2020-03-04 18:30:00 | 御朱印蒐集・仏像・磐座・巨樹・古墳・滝・登山
 世界遺産に登録された「百舌鳥・古市古墳群」や「高松塚古墳」・「キトラ古墳」などには及ばないものの、滋賀県にも多くの古墳が残されています。
滋賀県の古墳は湖南・湖東・湖西・湖北と県内の全域で確認されており、広い範囲で古墳文化が根付いていた地といえます。

竜王町の周辺にも幾つかの古墳や古墳群が確認されていて、その中の一つの「不動岩屋古墳」には古墳跡の石室内に江戸時代に彫られた「不動明王石仏」が祀ってあります。
大型のショッピングセンターと向き合う場所にあるため何度も通ったことのある道ですが、こんな場所に古墳があったとはこれまで気付かなかった。



鳥居は正面と裏側の2カ所にあり、駐車場から入る時は裏側の鳥居から入ることになる。
鳥居を越えた辺りから響くように読経が聞こえてきたが、それは岩屋の中で読教されている声。

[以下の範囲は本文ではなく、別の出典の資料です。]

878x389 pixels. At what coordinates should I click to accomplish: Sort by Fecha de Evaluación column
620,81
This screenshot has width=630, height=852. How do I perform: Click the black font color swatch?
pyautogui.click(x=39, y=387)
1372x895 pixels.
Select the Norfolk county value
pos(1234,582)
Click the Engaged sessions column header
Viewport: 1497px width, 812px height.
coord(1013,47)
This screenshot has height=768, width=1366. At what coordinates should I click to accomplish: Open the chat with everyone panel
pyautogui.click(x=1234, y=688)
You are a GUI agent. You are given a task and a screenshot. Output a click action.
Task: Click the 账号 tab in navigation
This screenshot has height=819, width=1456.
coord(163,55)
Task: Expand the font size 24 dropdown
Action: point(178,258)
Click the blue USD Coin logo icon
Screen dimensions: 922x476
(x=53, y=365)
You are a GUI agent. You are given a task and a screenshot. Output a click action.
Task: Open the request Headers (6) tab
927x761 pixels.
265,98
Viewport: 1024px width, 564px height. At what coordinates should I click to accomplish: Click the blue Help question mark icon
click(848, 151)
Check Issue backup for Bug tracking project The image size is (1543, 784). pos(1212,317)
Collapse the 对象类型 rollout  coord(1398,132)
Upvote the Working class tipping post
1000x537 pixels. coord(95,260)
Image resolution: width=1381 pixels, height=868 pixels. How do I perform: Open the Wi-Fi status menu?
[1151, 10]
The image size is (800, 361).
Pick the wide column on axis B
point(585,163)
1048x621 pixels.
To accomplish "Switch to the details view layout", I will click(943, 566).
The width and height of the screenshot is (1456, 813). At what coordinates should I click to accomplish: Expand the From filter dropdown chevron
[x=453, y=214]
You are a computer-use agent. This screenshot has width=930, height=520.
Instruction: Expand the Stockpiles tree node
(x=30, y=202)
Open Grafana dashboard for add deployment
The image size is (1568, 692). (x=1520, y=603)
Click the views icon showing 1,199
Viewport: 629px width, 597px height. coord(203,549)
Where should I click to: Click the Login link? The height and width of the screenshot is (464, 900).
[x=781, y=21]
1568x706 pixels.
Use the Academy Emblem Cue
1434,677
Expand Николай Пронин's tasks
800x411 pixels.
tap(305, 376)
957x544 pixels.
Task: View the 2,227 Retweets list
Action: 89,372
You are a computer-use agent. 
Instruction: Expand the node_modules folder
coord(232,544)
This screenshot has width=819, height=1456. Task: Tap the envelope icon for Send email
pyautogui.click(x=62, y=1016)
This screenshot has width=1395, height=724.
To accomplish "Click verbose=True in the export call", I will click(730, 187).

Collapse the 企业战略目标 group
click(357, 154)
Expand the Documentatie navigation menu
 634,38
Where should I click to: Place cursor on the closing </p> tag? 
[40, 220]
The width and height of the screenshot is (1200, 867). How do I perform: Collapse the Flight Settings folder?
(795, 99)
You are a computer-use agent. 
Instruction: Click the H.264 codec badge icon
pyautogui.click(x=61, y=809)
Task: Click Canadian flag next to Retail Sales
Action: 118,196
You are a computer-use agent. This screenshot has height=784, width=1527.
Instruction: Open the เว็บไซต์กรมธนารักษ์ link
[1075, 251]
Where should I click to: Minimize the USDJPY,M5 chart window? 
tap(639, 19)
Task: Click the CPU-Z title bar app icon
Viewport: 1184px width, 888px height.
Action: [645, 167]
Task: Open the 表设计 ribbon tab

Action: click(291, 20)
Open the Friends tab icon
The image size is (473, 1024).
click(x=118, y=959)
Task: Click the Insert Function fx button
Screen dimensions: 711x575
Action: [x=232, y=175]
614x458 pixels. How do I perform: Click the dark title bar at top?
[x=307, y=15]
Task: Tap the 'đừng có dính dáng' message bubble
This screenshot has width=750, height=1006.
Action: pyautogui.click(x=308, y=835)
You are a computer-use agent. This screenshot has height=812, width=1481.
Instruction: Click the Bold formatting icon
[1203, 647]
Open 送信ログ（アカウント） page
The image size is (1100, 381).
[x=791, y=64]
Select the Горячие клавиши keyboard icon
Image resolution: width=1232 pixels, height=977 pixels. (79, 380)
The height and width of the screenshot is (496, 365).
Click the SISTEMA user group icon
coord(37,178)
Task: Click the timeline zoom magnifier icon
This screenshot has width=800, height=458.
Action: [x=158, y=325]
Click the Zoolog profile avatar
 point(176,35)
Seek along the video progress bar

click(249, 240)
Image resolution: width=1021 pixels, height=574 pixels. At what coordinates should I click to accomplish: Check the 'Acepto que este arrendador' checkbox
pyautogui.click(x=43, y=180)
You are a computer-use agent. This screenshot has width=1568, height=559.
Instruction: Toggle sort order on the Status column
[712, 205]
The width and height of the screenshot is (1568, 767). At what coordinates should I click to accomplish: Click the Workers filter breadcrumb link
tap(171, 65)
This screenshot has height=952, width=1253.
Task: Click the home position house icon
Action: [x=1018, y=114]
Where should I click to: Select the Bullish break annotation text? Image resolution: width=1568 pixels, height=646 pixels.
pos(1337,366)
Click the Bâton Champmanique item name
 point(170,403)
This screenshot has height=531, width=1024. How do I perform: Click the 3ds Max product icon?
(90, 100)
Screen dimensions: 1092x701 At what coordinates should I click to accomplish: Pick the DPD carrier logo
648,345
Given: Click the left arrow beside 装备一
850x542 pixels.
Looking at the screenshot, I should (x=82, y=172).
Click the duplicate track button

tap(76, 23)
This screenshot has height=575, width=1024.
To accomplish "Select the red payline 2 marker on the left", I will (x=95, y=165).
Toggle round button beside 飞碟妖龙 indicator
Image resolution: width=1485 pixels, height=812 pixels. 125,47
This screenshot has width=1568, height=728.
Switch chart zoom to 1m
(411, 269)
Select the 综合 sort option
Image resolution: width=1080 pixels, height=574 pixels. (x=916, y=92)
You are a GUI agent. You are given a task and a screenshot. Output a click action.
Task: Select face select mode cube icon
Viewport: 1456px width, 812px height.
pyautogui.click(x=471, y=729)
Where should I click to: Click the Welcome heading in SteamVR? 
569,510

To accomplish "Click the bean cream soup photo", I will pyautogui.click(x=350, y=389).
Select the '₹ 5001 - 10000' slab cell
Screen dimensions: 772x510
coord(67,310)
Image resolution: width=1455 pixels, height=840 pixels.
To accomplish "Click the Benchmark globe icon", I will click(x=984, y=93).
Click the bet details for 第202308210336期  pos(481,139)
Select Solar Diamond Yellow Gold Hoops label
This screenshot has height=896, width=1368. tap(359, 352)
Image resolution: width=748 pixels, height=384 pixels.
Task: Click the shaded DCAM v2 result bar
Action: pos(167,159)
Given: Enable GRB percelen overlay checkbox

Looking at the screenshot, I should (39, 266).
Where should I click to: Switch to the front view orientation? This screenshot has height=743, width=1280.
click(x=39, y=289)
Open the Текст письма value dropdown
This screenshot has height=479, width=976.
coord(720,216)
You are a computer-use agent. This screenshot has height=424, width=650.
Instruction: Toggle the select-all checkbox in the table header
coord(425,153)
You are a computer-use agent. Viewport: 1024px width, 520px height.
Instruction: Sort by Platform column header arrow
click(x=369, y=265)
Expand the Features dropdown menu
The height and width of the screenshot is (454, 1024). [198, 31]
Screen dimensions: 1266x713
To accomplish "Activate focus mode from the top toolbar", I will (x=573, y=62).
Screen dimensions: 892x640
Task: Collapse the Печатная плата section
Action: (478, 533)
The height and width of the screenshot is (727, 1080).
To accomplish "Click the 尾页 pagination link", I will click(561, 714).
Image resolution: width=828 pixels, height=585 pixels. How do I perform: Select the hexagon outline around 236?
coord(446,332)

鳥居の先には「護摩堂」があるが、ここにあるのは屋根のみであり、奥にある古墳と岩屋不動で護摩法要などの時の参拝場所と思われる。
しばらく護摩堂にいると、先にお参りされていた方が“お先に。”と声を掛けて去っていかれましたので、さっそく岩屋古墳へと向かう。



岩屋古墳は全長36m前方後円墳で、後円部19m・前方部23mと大きな古墳ではないもの、6世紀頃に築造されたものと推定されています。
石室は後円部にあり、長さ5m・幅2m~2.5m・高さが2.4mとなっており、不動明王は奥の壁の一枚岩に彫られているという。



こういう場所に来ると、人は巨石やドルメンに対して畏怖する気持ちが湧いてくるのがよく分かる。
格子の奥の不動妙石仏は祭壇の格子の隙間越しにしか見えないが、さほど広くはない石室の中は線香の煙が漂い、ビシッとした空気に満ちている。



不動明王が祀られている場所では時々ここのような張り詰めた空気の場所があるのだけれど、これは不動明王の持つ力というより、信仰されている方々の気が満ちているといった方がいいのでしょう。
祭壇の前に座り、線香を焚いて手を合わせましたが、自然とそうしたくなる雰囲気がここにはあります。





境内には石仏が安置されていて“第49番札所 浄土寺”の石碑があります。
この一帯では「薬師山 四国八十八ヵ所霊場」が昭和12年に開山されており、巡礼道となっているようです。
この霊場巡りは山の中を通って約2時間の道中になるといい、信者・行者の参詣が絶えることはないといいます。



最後に正面側の鳥居へと向かう。
鳥居はショッピングモールと向かい合うような位置にあるが、鳥居を結界としてまさしく知る人ぞ知る異空間となっている。



岩屋古墳の石室内は張り詰めた空気と共に、厳しく律するような雰囲気があります。
不動明王と向き合うのはやはりこのような神秘的な場所が良いのかと感じてしまう。